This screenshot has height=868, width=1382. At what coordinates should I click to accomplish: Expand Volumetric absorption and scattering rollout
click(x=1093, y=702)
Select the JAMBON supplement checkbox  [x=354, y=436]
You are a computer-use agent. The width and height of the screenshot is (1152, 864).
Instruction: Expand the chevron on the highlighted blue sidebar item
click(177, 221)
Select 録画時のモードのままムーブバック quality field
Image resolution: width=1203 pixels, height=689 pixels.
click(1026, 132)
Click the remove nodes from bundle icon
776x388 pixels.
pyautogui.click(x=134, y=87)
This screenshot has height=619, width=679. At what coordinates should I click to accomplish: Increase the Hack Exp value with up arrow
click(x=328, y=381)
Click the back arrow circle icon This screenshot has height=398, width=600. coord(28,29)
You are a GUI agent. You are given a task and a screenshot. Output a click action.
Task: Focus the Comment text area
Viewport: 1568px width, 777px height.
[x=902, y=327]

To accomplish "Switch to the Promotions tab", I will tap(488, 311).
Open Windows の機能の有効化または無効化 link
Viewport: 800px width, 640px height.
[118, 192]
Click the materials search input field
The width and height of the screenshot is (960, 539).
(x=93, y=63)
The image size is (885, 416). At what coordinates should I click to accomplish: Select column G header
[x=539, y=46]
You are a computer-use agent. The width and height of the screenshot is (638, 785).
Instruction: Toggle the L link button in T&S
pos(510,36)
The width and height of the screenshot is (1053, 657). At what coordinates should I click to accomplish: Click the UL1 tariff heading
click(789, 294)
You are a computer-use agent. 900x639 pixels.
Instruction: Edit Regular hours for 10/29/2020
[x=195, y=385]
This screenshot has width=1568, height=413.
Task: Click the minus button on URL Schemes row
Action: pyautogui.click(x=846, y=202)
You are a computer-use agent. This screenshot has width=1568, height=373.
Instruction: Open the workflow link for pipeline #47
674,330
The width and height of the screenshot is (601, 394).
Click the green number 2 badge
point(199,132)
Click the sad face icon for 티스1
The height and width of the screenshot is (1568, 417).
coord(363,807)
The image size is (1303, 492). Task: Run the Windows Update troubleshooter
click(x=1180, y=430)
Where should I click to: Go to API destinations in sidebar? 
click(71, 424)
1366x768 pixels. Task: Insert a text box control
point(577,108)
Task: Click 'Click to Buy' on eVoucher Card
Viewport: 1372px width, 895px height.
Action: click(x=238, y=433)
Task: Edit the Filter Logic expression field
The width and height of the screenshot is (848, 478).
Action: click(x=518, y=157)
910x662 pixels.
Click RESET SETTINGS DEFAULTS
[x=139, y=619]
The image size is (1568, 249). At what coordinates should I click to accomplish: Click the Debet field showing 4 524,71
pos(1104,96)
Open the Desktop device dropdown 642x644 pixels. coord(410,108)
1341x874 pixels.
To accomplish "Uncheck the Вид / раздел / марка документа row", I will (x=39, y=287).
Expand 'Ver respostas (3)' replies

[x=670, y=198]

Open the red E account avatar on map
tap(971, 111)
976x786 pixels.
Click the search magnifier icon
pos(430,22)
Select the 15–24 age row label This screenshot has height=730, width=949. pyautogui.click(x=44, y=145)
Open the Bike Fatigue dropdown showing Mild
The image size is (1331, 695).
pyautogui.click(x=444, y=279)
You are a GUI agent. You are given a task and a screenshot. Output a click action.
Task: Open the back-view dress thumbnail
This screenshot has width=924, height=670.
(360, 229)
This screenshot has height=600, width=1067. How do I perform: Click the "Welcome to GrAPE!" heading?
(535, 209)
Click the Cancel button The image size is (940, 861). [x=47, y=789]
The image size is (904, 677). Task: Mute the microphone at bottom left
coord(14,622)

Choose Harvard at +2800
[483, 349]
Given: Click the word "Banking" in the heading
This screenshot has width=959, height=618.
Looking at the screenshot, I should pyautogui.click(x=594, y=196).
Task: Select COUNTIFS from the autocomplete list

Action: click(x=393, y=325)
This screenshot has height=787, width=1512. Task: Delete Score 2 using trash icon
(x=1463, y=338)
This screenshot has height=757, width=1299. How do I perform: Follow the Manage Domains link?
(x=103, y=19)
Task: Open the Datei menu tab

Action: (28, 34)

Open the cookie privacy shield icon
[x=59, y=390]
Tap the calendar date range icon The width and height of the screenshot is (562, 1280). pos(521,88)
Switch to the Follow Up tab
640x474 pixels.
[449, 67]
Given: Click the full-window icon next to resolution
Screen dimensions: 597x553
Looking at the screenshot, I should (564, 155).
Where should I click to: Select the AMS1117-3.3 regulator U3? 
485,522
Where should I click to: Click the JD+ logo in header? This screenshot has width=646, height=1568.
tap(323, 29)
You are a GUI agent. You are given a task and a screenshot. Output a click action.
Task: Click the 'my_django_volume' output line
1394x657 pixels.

■ TRY IT
Would you please copy every line from the listing above that contains the word "Switch"?

■ WRITTEN REPLY
To accomplish "Switch to the Promotions tab", I will tap(488, 311).
Switch to the Follow Up tab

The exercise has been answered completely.